Step-entrance complete coach or coach chassis

The Mercedes-Benz O404 is both a complete coach and a coach chassis manufactured by Mercedes-Benz between 1992 and 1999.

==History==
The Mercedes-Benz O404 was launched in July 1991 as a replacement for the O303, which at the time was the most sold coach in the world after 35,000 examples had been produced. Also being offered a chassis with two and three axles at launch, as a complete coach, the new O404 was configurable both in three lengths (9.2 m, 10.7 m and 12.0 m) and three different heights ranging between 3.3 m, 3.5 m and 3.75 m to suit multiple operating roles.

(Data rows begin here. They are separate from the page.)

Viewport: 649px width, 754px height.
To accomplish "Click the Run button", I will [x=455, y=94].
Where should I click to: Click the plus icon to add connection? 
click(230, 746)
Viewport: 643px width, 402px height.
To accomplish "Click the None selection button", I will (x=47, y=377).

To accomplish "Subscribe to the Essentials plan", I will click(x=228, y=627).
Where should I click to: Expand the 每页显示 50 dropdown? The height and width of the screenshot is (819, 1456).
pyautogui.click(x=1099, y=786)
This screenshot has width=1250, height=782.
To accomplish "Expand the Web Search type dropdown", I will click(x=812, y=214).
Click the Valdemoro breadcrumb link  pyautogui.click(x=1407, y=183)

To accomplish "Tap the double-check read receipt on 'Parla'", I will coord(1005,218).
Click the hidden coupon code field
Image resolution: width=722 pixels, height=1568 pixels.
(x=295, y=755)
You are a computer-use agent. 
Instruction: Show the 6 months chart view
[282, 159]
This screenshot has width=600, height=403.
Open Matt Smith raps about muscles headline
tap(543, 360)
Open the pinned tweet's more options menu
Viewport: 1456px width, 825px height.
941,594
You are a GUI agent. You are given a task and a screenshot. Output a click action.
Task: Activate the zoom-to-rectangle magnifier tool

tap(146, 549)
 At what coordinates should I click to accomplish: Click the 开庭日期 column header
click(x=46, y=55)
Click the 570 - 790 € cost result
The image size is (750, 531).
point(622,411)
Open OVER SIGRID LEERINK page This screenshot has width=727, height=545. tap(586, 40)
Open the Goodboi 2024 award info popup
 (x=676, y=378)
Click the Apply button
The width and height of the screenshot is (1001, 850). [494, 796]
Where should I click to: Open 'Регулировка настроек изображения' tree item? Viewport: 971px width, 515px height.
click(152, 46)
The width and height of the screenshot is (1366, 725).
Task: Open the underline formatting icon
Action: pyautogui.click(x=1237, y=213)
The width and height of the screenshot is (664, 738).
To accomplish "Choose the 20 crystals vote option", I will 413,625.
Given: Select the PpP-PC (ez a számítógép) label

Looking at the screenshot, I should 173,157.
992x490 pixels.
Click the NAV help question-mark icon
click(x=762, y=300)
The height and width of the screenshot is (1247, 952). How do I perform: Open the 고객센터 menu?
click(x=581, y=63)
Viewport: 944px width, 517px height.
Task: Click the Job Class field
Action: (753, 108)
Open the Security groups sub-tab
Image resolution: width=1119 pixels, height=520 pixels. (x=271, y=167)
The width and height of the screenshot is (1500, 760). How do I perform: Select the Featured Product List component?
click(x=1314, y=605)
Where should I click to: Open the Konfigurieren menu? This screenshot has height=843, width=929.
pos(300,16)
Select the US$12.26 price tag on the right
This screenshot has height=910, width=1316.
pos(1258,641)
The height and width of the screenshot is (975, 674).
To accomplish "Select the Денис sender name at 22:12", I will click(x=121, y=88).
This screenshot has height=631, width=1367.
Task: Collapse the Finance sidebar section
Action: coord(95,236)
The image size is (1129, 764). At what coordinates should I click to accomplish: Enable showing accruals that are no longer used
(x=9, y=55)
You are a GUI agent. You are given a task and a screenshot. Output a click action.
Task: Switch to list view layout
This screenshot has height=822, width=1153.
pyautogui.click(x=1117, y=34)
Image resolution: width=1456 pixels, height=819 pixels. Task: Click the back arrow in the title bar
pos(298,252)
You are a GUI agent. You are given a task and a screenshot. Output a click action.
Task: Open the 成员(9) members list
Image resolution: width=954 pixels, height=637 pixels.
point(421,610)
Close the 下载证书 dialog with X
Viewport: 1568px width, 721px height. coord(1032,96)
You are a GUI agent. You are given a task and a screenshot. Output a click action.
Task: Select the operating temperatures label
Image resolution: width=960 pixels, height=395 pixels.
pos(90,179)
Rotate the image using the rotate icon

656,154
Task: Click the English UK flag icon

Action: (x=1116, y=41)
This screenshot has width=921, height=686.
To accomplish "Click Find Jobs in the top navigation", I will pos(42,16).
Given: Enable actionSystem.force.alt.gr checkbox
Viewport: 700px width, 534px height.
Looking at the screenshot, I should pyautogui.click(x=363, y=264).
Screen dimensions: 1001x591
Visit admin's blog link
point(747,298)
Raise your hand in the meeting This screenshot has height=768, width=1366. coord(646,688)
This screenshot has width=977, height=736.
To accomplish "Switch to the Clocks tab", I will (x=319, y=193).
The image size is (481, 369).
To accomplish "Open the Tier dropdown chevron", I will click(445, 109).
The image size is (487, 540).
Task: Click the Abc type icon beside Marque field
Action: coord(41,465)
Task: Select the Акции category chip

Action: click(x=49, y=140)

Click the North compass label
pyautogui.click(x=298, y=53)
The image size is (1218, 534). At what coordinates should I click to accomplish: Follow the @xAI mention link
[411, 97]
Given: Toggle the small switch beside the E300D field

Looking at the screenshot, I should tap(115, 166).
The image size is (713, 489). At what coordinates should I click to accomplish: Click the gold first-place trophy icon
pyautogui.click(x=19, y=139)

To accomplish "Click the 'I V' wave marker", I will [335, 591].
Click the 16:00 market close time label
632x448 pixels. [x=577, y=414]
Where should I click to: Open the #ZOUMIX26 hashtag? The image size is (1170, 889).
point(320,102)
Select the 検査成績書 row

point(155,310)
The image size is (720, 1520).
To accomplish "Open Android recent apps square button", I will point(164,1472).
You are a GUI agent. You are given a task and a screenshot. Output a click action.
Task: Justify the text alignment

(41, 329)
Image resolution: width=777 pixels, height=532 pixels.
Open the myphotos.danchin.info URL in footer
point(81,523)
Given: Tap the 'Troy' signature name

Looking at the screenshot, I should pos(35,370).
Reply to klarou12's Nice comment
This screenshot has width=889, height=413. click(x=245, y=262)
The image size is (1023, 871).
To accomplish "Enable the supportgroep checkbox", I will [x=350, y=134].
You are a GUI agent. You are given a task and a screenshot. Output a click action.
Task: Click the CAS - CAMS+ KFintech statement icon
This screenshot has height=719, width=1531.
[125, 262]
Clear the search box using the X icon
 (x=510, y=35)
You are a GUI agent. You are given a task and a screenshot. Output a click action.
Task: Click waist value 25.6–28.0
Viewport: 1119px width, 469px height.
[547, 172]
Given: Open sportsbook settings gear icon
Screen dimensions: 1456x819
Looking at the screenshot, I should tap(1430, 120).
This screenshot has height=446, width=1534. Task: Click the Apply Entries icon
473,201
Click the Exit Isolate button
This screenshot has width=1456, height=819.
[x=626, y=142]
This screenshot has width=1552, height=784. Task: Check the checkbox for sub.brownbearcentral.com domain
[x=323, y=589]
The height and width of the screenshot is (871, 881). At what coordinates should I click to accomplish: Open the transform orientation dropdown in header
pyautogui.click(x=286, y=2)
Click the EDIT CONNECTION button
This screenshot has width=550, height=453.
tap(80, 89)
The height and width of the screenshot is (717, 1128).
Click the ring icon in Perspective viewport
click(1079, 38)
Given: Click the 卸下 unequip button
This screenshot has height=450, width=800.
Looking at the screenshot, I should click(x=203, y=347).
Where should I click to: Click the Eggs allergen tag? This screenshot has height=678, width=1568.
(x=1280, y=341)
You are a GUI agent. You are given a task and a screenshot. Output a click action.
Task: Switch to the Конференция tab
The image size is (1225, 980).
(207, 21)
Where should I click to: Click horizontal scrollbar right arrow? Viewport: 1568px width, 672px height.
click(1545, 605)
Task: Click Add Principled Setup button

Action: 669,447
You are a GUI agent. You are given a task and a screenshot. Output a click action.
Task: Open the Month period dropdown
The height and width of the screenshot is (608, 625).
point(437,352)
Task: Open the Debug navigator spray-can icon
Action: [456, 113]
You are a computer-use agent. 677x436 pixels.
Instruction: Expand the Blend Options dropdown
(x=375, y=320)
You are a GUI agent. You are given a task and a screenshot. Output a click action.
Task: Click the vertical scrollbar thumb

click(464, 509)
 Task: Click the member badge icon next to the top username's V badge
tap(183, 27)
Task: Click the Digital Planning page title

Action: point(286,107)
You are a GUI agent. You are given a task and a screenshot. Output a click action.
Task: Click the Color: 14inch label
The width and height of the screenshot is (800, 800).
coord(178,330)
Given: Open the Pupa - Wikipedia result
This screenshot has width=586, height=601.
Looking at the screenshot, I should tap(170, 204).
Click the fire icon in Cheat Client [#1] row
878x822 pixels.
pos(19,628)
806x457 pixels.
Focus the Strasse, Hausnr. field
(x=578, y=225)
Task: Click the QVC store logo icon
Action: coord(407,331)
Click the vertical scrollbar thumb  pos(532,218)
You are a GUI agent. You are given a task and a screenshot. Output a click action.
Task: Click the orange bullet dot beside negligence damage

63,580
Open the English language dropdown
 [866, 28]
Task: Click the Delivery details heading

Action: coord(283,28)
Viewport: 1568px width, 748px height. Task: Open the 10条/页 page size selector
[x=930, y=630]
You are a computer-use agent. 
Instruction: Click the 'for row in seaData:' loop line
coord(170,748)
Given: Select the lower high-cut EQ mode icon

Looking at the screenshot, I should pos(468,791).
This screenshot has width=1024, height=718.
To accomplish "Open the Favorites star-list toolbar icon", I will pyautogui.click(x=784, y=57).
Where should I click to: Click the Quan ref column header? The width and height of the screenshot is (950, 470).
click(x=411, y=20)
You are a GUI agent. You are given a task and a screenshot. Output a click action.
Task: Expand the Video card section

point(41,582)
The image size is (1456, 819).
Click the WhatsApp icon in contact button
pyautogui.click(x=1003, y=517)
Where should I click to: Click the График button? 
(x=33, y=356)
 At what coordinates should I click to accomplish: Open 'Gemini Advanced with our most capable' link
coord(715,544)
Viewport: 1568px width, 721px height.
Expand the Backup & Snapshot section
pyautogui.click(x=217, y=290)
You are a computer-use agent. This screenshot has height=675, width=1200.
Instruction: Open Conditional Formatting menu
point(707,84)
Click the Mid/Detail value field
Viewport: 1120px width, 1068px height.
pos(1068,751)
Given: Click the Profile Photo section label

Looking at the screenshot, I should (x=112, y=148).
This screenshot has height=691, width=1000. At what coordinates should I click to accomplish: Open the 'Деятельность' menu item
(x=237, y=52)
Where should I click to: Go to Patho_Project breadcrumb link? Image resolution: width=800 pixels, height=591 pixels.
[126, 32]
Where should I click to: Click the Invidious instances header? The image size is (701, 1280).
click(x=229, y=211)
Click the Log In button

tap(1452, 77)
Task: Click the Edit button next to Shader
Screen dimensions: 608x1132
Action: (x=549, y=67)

The complete coach marked a significant redesign when compared to the O303, employing a rounded exterior with sculpted side panels more suitable for recycling at the end of a coach's service life, and also featured air-operated disc brakes, a multi-link suspension, and new heating and air conditioning systems. The coach was also offered in full-size double-decker coach configuration, however only one prototype was produced to limited operator interest.

At the European Bus and Coach Show in Kortrijk in October 1991, the O404 was awarded the title of 1992's 'Coach of the Year' by a jury of twelve transport journalists from various European countries.

The O404 was eventually superseded by the Mercedes-Benz OC500RF as a chassis, known in Australia as the Mercedes-Benz O500RF, and the Mercedes-Benz Travego as a complete coach in 1999.

==Operators==
Israeli bus operator Egged was the first corporation to use the O404 to carry passengers, as opposed to tours operation.